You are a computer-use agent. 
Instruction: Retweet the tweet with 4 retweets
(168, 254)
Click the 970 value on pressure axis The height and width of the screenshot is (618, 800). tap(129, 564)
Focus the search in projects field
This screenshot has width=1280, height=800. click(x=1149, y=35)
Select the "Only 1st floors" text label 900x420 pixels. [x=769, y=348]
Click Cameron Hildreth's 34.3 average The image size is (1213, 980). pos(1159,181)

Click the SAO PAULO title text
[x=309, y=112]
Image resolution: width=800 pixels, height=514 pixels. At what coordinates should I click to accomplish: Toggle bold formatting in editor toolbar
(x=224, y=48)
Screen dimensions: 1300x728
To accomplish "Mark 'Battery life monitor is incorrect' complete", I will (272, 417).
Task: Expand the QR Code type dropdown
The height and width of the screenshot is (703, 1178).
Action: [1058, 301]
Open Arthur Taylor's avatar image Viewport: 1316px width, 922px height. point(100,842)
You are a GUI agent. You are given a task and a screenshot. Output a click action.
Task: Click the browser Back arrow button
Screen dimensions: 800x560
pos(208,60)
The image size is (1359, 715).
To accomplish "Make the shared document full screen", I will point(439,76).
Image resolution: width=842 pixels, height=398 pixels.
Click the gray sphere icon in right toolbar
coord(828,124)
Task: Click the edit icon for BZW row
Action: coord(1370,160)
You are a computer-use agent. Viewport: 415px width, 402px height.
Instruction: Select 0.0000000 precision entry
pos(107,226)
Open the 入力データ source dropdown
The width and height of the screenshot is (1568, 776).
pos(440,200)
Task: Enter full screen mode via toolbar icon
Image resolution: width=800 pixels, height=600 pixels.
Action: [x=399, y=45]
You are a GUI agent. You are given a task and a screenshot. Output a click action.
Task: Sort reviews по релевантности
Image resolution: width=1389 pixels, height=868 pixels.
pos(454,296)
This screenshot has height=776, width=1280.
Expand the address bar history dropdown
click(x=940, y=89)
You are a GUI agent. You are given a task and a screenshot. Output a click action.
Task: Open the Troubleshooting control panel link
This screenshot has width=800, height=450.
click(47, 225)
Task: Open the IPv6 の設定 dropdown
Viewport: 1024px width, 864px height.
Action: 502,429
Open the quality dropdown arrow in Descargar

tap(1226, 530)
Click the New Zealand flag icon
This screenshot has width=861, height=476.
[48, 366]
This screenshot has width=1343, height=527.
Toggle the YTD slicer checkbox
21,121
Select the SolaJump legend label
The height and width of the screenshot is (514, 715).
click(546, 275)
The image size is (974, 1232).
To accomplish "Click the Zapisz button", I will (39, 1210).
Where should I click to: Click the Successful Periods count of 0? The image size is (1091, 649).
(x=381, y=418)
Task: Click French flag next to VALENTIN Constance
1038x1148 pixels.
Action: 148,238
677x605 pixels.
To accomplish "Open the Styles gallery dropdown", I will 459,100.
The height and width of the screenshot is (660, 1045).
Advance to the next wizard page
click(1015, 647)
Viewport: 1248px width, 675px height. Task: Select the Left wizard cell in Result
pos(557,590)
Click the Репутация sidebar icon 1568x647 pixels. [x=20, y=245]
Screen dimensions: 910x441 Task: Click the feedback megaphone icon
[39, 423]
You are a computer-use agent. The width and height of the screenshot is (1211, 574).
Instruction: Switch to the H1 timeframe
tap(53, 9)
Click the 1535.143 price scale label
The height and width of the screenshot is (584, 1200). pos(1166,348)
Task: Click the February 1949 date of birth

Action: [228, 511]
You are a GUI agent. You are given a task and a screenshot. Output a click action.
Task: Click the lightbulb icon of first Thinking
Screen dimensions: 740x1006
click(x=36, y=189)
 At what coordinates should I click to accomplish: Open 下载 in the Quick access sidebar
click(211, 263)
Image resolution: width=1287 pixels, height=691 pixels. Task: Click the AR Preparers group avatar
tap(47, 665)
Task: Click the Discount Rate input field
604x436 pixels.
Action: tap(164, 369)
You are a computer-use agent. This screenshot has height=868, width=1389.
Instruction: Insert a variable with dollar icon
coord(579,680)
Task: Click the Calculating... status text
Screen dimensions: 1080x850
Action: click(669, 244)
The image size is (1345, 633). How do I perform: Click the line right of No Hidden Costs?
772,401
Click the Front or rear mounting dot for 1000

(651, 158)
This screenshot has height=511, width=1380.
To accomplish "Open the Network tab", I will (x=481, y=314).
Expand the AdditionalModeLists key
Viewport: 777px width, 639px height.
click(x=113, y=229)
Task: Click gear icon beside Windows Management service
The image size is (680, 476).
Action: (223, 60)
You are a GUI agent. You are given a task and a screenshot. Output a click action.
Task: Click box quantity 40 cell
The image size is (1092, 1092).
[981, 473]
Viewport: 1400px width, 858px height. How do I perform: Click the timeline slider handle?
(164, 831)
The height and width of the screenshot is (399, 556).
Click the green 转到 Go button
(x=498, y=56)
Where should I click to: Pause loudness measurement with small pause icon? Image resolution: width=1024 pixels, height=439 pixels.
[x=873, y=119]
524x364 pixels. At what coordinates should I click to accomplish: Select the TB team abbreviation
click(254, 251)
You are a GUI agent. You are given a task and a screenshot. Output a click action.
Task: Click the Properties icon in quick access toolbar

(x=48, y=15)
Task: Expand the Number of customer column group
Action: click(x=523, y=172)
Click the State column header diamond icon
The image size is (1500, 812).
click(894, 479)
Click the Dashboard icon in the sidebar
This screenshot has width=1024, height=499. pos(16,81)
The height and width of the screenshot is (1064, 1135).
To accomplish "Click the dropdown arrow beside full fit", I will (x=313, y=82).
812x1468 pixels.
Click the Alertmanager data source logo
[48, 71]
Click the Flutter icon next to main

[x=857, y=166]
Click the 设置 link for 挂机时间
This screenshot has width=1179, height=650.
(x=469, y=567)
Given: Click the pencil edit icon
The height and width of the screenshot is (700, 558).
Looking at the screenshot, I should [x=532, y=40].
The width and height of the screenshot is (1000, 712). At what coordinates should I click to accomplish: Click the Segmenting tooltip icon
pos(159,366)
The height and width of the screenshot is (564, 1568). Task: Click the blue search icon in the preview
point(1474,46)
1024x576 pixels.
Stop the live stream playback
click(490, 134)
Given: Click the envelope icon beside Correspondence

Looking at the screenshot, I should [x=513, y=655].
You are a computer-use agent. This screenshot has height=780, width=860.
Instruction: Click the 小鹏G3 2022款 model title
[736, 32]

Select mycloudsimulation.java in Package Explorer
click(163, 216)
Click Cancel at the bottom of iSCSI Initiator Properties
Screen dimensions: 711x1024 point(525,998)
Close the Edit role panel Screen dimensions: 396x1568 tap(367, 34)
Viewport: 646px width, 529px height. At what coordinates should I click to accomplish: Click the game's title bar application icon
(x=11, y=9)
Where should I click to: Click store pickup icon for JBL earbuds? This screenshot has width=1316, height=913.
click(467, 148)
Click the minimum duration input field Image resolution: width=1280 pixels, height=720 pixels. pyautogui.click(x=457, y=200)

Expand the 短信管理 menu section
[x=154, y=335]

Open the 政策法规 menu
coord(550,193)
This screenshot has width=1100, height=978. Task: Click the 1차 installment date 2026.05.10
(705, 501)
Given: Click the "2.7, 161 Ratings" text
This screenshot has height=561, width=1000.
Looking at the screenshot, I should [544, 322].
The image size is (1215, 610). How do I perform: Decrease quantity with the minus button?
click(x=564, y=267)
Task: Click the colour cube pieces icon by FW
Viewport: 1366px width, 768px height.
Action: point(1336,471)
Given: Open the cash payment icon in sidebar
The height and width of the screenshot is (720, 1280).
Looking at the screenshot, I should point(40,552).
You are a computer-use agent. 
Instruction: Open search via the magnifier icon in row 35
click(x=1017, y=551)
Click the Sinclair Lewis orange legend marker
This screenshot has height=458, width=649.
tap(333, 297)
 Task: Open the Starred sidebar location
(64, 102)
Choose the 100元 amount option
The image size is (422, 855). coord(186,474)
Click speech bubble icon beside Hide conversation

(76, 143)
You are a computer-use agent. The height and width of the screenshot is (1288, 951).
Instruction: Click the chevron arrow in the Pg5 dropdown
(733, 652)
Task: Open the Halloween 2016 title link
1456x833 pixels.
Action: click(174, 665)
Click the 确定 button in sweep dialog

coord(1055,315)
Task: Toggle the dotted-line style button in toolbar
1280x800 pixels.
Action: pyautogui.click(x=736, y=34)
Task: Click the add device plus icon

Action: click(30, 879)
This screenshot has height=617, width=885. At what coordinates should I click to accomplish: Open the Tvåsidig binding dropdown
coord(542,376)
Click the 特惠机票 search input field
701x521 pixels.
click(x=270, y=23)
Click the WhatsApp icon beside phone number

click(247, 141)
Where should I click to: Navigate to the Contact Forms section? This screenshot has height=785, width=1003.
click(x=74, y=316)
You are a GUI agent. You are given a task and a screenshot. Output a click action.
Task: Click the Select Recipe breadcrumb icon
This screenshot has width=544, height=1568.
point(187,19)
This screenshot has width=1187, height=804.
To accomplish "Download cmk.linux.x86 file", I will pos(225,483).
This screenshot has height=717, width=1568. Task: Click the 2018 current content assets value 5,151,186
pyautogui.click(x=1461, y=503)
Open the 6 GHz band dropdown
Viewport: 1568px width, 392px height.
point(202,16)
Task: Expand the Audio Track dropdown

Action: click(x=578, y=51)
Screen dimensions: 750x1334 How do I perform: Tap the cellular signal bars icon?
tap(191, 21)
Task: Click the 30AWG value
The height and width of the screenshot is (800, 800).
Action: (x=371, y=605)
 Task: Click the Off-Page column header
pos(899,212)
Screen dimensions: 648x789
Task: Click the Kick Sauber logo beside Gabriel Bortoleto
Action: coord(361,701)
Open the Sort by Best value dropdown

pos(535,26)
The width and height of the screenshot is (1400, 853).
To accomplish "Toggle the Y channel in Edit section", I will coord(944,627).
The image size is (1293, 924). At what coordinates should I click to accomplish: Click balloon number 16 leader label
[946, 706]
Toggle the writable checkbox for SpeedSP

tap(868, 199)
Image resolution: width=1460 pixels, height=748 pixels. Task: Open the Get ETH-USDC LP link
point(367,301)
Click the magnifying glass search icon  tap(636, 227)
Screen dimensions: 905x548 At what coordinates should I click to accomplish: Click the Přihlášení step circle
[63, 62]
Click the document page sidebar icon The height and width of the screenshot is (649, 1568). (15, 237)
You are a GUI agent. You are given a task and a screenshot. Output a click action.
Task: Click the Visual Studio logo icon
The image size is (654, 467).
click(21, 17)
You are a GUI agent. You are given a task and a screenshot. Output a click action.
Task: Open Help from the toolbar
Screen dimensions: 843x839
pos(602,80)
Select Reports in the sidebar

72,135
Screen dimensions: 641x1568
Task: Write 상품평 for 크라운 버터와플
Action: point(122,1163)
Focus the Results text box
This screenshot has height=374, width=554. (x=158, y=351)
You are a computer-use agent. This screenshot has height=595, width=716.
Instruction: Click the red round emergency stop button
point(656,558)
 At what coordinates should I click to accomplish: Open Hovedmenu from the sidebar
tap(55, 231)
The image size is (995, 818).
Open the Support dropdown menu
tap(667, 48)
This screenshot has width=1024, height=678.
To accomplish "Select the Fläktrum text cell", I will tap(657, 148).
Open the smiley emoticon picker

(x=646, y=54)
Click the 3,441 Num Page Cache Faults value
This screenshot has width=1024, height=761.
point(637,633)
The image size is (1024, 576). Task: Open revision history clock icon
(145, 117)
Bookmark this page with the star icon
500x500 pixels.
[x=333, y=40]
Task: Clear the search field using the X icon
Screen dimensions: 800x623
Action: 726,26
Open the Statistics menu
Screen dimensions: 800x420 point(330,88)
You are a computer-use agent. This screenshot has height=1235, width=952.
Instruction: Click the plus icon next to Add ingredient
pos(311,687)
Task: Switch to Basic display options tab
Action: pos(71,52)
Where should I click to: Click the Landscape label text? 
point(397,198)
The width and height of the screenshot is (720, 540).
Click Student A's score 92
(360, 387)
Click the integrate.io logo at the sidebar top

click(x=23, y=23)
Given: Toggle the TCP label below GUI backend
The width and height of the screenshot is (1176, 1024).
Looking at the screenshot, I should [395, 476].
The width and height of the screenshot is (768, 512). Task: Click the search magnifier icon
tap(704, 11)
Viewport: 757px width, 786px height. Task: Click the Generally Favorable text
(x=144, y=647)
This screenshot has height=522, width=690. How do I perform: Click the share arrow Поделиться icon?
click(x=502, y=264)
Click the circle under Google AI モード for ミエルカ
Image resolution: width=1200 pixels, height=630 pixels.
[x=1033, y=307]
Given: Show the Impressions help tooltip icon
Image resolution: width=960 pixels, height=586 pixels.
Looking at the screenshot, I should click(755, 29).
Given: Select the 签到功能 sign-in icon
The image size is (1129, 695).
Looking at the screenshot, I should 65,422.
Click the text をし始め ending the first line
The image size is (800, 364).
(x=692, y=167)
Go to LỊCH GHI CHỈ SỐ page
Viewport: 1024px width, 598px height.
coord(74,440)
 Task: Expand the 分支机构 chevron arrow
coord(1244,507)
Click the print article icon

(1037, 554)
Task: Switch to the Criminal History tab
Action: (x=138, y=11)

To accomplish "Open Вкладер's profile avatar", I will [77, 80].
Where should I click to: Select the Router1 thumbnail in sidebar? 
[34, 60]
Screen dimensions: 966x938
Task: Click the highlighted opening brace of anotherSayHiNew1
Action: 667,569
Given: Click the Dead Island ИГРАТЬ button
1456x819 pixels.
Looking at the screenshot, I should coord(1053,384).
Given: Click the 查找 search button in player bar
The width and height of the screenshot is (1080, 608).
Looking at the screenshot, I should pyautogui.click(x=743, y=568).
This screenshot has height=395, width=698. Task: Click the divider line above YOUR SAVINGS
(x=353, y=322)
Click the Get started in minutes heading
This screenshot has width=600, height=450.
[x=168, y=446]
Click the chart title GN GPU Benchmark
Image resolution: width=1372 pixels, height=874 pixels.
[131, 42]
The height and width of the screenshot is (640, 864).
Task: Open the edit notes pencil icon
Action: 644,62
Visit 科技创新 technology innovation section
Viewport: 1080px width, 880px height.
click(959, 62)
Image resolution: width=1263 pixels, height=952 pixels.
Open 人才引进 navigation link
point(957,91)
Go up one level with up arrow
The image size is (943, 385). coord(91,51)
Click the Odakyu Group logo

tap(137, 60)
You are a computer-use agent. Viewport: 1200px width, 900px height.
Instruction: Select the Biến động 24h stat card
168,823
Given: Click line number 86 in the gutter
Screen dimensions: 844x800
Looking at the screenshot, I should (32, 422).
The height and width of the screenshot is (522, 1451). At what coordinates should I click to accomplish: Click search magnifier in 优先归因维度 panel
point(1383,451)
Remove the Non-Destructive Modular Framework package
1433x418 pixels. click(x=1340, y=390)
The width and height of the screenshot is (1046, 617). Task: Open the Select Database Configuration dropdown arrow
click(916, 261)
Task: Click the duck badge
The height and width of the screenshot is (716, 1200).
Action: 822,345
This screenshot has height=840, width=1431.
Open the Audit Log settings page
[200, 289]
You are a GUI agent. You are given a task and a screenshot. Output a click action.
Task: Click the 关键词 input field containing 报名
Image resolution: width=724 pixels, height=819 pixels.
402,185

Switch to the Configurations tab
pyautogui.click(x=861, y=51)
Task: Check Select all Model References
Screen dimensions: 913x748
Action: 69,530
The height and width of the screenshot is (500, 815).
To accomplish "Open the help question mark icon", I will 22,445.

## Task to complete:
Gather every line from the listing above in which "legend" appears, and copy those lines.

## Solution to this problem:
Select the SolaJump legend label
Click the Sinclair Lewis orange legend marker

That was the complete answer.